Bayanlar ve baylar

SUNDERLAND gibi küçük bir kentin müthiş stadında, işte böyle bir anonsla karşılaşma başladı. ‘‘Ladies and gentlemen, England and Turkey’’ (Bayanlar ve baylar işte karşınızda İngiltere ve Türkiye)

Oynanan sanki bir futbol karşılaşması değildi. Sahneye, futbolcular değil, adeta bir sanatçılar ordusu çağırılıyordu. Yaratılan atmosfer müthişti. Yani İngilizler futbolun sadece futboldan ibaret olmadığını biliyordu. Futbol artık bir ‘‘Show business’’di.

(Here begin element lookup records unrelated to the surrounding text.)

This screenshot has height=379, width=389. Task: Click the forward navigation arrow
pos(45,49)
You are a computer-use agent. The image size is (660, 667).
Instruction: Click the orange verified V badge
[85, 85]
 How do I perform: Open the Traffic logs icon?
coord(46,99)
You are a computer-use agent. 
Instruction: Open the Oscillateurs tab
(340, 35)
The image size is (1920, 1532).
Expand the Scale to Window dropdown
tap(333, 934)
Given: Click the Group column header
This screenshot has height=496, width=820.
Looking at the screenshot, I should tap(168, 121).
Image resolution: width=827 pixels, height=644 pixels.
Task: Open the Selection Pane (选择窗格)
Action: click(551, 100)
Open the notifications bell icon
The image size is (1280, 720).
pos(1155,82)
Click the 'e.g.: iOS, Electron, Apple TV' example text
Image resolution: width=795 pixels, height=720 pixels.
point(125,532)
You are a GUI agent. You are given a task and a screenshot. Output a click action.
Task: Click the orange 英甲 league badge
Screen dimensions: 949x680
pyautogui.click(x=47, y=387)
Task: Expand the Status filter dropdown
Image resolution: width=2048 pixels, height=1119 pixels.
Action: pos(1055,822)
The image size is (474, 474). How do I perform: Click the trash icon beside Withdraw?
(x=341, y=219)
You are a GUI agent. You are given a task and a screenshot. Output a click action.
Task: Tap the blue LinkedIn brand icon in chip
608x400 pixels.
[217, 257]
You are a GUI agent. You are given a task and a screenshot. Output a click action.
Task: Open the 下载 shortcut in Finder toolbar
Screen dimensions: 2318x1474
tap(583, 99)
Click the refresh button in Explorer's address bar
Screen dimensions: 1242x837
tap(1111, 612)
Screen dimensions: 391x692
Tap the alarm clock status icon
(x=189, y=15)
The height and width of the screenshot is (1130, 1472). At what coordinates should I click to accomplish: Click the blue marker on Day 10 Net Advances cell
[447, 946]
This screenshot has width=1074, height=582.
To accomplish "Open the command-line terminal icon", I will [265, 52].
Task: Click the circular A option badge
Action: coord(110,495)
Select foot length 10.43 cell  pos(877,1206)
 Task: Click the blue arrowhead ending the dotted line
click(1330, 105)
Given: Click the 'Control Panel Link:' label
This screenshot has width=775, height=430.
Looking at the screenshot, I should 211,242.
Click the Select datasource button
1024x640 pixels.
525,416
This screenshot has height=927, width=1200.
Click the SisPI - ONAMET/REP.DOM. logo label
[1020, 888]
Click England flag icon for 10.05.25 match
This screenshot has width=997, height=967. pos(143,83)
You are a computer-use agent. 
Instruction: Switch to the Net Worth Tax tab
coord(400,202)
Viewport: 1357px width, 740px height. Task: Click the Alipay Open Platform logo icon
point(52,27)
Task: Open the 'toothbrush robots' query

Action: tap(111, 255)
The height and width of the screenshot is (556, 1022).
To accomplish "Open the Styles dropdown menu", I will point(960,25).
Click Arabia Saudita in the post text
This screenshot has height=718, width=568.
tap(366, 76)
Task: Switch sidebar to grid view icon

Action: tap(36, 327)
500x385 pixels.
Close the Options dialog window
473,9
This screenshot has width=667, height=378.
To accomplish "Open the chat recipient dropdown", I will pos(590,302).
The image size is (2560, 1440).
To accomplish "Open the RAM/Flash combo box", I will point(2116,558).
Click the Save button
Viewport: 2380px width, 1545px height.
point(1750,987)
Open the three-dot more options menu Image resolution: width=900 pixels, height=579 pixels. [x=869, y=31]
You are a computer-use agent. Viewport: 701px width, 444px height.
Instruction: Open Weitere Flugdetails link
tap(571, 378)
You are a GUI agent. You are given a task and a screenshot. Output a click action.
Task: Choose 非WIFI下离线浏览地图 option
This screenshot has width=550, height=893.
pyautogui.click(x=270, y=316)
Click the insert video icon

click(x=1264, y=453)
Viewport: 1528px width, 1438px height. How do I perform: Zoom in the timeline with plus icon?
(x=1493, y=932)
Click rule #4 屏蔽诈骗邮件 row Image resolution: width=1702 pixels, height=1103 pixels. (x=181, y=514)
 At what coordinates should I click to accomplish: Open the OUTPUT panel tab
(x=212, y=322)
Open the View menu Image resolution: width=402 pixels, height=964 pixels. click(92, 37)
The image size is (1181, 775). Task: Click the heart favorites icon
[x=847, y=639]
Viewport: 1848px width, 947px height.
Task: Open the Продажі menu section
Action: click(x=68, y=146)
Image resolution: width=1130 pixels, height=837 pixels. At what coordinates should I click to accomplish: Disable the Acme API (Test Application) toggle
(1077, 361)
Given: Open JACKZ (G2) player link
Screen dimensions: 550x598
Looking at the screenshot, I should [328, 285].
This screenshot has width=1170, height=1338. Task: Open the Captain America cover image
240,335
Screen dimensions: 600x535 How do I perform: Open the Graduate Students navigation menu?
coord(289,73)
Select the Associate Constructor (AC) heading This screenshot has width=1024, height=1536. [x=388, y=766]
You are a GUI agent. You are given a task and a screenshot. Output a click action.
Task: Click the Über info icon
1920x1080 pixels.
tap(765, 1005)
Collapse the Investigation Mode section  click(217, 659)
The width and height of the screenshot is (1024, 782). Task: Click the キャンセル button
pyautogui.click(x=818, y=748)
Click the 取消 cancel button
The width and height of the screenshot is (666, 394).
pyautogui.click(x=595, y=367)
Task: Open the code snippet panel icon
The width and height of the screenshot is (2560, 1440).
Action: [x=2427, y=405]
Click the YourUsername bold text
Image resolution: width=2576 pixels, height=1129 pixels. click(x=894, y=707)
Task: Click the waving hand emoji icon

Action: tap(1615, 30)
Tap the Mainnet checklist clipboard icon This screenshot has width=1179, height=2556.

Ama İngiliz seyircisi, maalesef bu müthiş atmosfere yakışmadı. Ulusal marşımız çalınmaya başladığında, ıslıkları ve yuhalamaları ile çirkefliklerini sergilediler.

Fatih'in intikamı

İngiliz taraftarların bu tutumu, elbette bizleri olduğu gibi futbolcularımızı da etkiledi. Sıra İngiltere milli marşına geldiğinde, Fatih Akyel seromoni yerinden ayrıldı. Isınmak amacıyla yaptığı bacak (!) hareketleriyle protestosunu gösterdi ve bir anlamda intikamımızı aldı.

İngilizler, belki de son 2 yılın en iyi futbolunu oynadılar. Maçın başından itibaren, (özellikle ikinci yarıda) takımımızı sahasına hapsettiler. Forvetimiz de, orta alana yeterince yardımcı olamayınca adeta tek kale oynadılar.

Rüştü sahnede

Ancak Adalılar, oyun planını yaparken Rüştü'yü unutmuşlar. Rüştü yine herzamanki gibi kalesinde devleşti ve ünlü İngiliz forvetlerinin saçını başını yoldurttu. Maçı izleyen İngiliz menajerleri de, kendisine hayran bıraktı. Ancak ne yazık ki Rüştü de yetmedi.

Türk Milli Takımı sahaya ideal kadrosu ile çıktı. Ama ben ısrarla bu kadroda mutlaka Fatih Tekke'ye yer verilmesi gerektiğini düşünüyorum. Takımımız dün gece, şanssız ve biraz da formsuz bir günündeydi. Ama buna rağmen Şenol Güneş ve talebelerinin bu gruptan lider olarak çıkacağına ben yürekten inanıyorum.

Ve ligimizde yarım kalan heyecanın da, bu show business mantığıyla devam etmesini diliyorum.